The more I live the more I believe people at the top operated in some sort of cult mentality. The level of gullibleness, temporary lack of critical thinking is only matched by their sociopathy and Machiavellianism.
I'm sure it's a great big model, but the level of hype and dishonesty is something out of Sam Altman's book.
Of course it's because of the upcoming IPO, but that's the end game, for now it's critical to get those private equity guys and bank institutions to believe the gospel and hold the bag, only then the suckers from the secondary markets will be allowed to be suckers too.
A good percentage of cybersecurity has always been theater. If their model helps to separate the wheat from the chaff, maybe it'll be an improvement.
> A good percentage of cybersecurity has always been theater
It is great to be in a "best-effort" business where there are no consequences for bad things happening. Cybersecurity is one of those businesses. Web search, feeds and ads are another.
Imagine you are selling locks to secure homes. A thief breaks the lock. The lock-maker is not held liable. In fact, they now start selling stronger locks, and lock sales actually improve with more thefts.

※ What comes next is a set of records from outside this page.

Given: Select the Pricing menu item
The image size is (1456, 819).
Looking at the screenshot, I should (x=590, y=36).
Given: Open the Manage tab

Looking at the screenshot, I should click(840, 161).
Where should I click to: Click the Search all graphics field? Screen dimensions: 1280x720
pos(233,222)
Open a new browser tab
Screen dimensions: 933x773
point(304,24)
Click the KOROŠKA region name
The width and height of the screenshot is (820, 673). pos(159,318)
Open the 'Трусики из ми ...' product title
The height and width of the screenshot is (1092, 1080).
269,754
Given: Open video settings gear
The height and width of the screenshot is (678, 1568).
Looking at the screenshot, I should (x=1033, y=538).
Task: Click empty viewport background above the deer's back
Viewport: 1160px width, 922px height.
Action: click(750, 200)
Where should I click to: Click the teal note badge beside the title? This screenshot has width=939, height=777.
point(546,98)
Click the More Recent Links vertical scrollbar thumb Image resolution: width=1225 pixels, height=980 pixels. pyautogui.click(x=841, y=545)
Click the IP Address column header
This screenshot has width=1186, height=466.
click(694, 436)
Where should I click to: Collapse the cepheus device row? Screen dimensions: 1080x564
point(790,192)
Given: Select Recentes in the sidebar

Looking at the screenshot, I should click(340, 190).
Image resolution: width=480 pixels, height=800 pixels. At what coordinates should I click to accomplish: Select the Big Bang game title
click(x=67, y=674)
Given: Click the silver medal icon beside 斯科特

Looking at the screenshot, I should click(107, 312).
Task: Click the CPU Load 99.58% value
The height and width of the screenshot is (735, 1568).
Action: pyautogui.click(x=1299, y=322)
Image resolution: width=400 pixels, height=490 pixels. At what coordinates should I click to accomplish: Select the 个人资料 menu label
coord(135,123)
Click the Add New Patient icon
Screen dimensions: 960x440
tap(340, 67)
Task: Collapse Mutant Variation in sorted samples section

It sounds like it’ll just kill the wheat and the chaff.
Still probably a benefit depending on your philosophy.
I'm definitely optimistic that the long-term trajectory is positive. All important software can undergo extensive penetration testing with cutting-edge vulnerability research techniques before launch? Sounds great. The problem is what goes wrong on the pathway to there.
Need to dump the bag on retail investors and pensions before they implode
There's a serious problem with being very popular/prominent/powerful and becoming surrounded by sycophants out of a sort of survival of the fittest and then developing a progressively more distorted view of reality as a result. When everything can appear to be made to work to the person at the center they start making progressively worse decisions which are consequence free because of the sway they already have. (this is a big reason why "disruptor" startups work)
Or, you're wrong. And the smartest AI Research Scientists and the top banking officials are both correctly worried about the ramifications. That's what you'd expect if there really was an issue here. Are you aware of the deep seated bugs in critical software that were already uncovered with Mythos? Are you able to steelman the issue here at all?
> Are you aware of the deep seated bugs in critical software that were already uncovered with Mythos
This. 100% this.
A large portion of the industry is under NDA right now, but most of the F500 have already already deployed or are deploying foundational models for AppSec usecases all the way back in 2023.
Sev1 vulns have already been detected with older foundation models.
Of course the noise is significant, but that's something you already faced with DAST, SAST, and other products, and is why most security teams are also pairing experienced security professionals to adjudicate and treat foundation model results as another threat intel feed.
Two things can be true.
Historically bad security that people just got by with matched with powerful tools that aren't any better than the best people, but now can be deployed by mediocre people.
Which is exactly what Anthropic understands the situation to be. They state at the beginning of the Glasswing blogpost that Mythos is not better than the best vulnerability researchers. But it doesn't have to be to become a tremendously big deal.
Looks like the marketing worked at least somewhat lol. Such an obvious playbook by now I’m surprised some people here fell for it.
Your cynicism doesn't prove that it's fake, though.
Just like their marketing campaign doesn’t mean those claims are real?
If it’s all marketing gimmick, then all companies that have collaborated to patch their bugs are collectively lying. If that’s the case, and they can get both OSS maintainers and the ones are on payrolls of Microsoft et al. to lie… hats off to them honestly, they deserve all the marketing exposure.